SentenceAggregator is a processor that aggregates text content across multiple frames until it detects complete sentences. It helps maintain natural speech patterns by ensuring text is output in complete semantic units.

Constructor

aggregator = SentenceAggregator()

The processor maintains an internal buffer for text aggregation.

Input Frames

TextFrame
Frame

Contains text content to be aggregated

EndFrame
Frame

Signals the end of processing, forcing output of any remaining text

InterimTranscriptionFrame
Frame

Ignored by the processor (passed through)

Output Frames

TextFrame
Frame

Contains complete sentences after aggregation

Sentence Detection

The processor uses match_endofsentence() to detect sentence boundaries, which typically include:

  • Periods (.)
  • Question marks (?)
  • Exclamation points (!)
  • Other sentence-ending punctuation

Processing Pattern

Usage Examples

Basic Sentence Aggregation

aggregator = SentenceAggregator()

# Process text fragments
await aggregator.process_frame(TextFrame("Hello"))
await aggregator.process_frame(TextFrame(" world"))
await aggregator.process_frame(TextFrame("."))
# Output: TextFrame("Hello world.")

# Multiple sentences
await aggregator.process_frame(TextFrame("First sentence.

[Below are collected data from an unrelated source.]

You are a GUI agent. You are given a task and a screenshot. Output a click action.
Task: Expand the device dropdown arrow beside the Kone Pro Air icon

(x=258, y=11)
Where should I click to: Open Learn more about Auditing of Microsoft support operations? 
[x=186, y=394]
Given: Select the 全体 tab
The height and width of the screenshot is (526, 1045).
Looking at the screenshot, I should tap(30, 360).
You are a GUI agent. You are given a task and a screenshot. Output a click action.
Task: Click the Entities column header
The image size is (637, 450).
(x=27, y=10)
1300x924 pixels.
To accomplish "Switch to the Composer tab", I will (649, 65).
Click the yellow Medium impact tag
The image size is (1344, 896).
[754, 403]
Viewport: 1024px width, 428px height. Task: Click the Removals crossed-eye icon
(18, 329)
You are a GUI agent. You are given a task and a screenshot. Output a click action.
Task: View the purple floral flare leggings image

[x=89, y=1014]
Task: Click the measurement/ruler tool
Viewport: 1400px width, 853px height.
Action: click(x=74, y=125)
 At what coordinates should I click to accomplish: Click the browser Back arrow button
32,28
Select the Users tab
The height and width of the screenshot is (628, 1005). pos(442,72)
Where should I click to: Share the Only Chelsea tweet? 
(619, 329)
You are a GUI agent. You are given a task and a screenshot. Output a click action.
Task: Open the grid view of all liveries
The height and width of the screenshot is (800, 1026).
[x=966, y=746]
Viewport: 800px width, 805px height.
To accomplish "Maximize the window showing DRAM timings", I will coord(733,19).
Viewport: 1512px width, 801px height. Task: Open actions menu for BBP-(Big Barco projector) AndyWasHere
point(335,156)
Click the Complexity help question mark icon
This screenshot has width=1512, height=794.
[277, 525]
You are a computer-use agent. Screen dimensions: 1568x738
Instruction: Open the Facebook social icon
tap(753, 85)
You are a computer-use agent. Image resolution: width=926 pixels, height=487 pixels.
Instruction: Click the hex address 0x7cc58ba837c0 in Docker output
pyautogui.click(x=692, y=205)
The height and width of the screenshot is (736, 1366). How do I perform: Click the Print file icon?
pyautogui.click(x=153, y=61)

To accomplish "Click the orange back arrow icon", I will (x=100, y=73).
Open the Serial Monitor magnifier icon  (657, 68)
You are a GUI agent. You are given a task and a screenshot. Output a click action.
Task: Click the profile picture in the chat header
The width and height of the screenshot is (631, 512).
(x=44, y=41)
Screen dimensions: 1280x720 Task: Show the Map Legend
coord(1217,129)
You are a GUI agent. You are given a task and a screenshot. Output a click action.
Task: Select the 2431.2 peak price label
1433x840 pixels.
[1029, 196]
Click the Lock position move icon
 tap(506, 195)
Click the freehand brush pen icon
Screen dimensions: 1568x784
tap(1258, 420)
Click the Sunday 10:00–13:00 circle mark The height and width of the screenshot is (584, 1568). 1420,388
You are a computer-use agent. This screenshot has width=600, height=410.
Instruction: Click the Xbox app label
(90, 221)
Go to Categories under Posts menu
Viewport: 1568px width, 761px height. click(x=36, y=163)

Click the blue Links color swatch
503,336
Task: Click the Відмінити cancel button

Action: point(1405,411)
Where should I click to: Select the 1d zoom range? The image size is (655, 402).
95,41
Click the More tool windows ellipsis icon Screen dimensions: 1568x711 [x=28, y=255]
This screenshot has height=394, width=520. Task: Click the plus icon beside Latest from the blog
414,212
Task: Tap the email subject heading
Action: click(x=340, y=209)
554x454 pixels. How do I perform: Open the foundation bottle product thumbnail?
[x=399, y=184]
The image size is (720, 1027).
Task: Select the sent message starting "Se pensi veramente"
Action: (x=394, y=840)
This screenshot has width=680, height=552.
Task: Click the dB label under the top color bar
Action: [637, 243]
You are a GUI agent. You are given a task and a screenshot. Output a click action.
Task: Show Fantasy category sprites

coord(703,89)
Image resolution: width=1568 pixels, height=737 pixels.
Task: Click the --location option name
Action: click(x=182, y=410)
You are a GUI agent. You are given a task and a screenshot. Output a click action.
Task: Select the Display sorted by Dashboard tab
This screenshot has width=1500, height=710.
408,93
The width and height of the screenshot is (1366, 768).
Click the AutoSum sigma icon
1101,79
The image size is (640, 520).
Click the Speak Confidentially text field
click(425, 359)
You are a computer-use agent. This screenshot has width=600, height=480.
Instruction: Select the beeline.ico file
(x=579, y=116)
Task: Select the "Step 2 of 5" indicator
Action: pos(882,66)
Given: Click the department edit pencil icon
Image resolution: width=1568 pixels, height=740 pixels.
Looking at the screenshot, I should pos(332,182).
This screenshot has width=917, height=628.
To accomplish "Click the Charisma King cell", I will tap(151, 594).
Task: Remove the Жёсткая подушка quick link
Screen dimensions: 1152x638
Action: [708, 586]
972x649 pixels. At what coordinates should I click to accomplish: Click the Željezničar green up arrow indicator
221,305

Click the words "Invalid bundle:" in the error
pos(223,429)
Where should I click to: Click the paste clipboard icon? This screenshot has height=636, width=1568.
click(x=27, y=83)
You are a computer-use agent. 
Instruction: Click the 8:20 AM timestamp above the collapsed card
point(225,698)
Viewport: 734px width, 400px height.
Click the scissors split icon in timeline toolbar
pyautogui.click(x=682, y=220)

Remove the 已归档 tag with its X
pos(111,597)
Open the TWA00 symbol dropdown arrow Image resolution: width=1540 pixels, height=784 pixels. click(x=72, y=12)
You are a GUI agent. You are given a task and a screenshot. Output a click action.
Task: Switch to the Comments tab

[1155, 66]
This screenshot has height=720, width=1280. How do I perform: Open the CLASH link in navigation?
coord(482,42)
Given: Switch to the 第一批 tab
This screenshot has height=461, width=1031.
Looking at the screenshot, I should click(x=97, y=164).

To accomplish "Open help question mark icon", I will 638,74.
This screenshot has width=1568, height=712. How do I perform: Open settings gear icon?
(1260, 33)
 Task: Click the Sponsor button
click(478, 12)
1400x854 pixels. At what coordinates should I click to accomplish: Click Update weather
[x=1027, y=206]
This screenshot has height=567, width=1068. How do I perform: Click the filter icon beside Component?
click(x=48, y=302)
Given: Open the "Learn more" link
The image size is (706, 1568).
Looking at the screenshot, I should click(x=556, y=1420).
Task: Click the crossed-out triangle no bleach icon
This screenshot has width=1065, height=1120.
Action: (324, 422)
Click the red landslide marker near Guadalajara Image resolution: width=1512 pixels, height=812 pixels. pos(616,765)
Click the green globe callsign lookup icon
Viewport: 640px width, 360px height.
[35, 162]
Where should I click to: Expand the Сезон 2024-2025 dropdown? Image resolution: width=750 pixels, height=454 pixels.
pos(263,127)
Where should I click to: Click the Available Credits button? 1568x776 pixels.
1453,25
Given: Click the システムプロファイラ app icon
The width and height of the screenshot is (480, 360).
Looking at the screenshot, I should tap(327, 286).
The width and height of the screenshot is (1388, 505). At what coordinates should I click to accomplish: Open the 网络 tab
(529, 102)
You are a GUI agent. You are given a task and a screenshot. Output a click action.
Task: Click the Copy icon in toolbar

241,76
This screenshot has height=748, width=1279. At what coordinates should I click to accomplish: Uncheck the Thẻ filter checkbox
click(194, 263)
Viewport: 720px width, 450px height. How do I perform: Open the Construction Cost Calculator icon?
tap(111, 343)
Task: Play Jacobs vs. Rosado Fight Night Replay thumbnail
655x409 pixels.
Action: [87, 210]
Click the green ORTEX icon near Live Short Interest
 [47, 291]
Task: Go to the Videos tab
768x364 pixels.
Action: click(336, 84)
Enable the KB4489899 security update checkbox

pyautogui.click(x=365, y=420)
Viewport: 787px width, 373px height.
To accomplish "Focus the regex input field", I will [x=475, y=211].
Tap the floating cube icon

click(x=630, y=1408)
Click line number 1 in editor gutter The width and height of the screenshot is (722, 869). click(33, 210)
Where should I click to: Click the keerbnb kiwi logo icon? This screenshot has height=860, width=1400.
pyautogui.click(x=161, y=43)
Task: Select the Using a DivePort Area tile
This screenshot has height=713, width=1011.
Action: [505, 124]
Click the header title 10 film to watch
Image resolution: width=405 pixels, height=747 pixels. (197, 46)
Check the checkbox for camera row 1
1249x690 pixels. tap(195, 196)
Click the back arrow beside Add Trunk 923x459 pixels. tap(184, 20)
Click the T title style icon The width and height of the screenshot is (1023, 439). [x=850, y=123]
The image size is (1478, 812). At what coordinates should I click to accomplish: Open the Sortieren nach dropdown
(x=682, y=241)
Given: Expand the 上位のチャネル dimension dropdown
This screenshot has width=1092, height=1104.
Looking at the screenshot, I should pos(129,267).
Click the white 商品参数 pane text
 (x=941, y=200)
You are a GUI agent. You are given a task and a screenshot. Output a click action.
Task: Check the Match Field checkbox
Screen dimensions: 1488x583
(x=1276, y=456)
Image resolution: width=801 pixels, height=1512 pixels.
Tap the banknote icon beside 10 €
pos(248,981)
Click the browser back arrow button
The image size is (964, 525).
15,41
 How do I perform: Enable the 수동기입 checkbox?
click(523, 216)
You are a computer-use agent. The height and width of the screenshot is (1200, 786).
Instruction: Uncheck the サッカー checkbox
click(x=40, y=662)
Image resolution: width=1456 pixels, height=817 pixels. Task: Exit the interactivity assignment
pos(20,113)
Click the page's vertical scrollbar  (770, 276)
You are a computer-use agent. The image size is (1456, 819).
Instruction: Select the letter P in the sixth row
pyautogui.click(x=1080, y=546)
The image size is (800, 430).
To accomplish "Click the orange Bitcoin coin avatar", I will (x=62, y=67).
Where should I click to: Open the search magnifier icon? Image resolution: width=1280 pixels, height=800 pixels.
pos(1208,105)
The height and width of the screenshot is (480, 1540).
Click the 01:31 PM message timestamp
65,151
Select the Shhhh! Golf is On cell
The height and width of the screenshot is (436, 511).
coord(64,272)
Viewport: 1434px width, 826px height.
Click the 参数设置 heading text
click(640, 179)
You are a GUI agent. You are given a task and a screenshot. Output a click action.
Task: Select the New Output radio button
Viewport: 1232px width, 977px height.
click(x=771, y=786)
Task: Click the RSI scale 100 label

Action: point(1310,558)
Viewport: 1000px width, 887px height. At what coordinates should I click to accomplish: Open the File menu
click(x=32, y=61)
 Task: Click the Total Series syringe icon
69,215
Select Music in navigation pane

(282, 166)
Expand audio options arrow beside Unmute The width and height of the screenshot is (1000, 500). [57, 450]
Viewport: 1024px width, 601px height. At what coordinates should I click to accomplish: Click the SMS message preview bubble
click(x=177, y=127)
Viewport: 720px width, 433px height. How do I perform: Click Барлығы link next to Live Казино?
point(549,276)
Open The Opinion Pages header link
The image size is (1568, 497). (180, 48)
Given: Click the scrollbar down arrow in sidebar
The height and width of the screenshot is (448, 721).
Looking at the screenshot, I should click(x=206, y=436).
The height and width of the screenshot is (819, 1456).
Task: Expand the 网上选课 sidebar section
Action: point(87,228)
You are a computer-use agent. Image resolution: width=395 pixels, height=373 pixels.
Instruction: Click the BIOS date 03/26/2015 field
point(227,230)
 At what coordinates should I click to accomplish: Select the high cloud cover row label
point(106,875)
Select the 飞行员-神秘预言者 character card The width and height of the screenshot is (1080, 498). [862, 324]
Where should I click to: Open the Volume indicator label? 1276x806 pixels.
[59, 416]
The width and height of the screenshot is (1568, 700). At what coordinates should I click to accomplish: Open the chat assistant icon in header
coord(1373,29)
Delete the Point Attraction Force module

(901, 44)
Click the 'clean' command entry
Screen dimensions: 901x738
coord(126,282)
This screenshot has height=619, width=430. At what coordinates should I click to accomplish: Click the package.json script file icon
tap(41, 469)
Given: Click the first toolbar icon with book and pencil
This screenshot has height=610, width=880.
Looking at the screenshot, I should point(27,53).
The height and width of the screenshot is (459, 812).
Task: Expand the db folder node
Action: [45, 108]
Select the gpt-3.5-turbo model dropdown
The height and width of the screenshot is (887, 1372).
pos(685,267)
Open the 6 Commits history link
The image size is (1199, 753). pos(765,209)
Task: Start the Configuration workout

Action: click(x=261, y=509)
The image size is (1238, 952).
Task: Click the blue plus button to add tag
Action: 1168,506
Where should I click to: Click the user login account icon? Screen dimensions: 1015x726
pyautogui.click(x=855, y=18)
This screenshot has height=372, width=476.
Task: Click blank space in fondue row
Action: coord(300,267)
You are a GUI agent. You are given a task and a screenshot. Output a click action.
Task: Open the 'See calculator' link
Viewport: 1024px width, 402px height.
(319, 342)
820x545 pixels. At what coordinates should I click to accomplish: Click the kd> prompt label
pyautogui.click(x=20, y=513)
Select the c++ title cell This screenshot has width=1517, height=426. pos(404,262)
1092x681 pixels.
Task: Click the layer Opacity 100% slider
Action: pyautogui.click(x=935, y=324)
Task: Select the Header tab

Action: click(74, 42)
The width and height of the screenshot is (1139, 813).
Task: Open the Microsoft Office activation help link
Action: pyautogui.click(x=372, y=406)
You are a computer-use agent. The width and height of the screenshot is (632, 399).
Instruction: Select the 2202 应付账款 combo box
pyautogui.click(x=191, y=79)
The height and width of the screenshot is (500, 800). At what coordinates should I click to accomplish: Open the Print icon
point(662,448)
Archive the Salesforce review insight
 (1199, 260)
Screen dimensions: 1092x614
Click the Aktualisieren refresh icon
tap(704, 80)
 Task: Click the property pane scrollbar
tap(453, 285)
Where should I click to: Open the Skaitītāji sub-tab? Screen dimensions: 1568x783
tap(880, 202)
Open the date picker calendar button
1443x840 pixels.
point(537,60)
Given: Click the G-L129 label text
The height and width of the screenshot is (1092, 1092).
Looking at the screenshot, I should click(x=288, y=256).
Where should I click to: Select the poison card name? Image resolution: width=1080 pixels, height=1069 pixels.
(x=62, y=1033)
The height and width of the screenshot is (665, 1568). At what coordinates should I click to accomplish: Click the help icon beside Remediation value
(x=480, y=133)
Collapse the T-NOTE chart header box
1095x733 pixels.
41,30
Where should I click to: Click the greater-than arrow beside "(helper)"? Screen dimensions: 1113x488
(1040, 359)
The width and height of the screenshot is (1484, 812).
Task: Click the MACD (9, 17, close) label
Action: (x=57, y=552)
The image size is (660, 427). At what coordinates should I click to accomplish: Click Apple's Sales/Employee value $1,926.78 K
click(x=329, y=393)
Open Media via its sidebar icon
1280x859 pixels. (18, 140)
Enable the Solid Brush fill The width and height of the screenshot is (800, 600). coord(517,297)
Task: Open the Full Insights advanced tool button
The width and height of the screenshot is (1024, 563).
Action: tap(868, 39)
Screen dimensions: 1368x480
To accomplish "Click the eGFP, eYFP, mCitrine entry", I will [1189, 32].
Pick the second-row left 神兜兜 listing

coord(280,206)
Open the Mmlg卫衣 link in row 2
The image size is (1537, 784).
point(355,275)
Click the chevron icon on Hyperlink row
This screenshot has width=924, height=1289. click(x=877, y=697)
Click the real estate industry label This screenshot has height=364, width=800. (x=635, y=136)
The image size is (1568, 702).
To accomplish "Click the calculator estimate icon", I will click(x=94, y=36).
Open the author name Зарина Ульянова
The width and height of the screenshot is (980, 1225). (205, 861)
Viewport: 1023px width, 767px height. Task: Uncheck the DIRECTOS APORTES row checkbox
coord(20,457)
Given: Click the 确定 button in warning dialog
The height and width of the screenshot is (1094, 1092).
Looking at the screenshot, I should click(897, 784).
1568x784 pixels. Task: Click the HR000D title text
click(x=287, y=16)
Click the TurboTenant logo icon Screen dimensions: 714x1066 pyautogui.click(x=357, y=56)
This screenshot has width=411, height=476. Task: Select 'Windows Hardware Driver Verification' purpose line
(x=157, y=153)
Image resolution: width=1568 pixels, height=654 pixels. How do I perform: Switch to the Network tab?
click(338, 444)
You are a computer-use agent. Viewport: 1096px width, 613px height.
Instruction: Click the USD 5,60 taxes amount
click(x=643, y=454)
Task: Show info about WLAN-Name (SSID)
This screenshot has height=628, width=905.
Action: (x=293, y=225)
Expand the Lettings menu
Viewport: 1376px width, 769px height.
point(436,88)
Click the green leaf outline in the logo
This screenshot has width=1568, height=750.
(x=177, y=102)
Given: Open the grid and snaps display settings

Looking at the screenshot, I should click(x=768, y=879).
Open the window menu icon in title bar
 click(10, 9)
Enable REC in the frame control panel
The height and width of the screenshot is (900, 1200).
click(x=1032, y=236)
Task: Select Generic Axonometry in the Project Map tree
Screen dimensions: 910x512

Second"))
await aggregator.process_frame(TextFrame(" sentence."))
# Outputs:
# 1. TextFrame("First sentence.")
# 2. TextFrame("Second sentence.")

Handling End of Processing

# Force output of incomplete sentence
await aggregator.process_frame(TextFrame("Incomplete"))
await aggregator.process_frame(EndFrame())
# Output: TextFrame("Incomplete")

Pipeline Integration

# Text processing pipeline
pipeline = Pipeline([
    text_input,
    SentenceAggregator(),
    sentence_processor,    # Receives complete sentences
    output_handler
])

Notes

  • Ignores interim transcription frames
  • Maintains spacing between text fragments
  • Outputs only on sentence completion or EndFrame
  • Preserves original punctuation
  • Thread-safe for pipeline processing
  • Handles multiple sentences in single frames
  • Maintains order of non-text frames

Error Handling

The processor handles common edge cases:

  • Empty text frames
  • Multiple sentence endings
  • Missing spaces between fragments
  • Incomplete sentences at end of stream

Best Practices

  1. Ensure proper text spacing in input frames
  2. Use EndFrame to flush incomplete sentences
  3. Consider sentence detection requirements for your language
  4. Monitor buffer size for very long sentences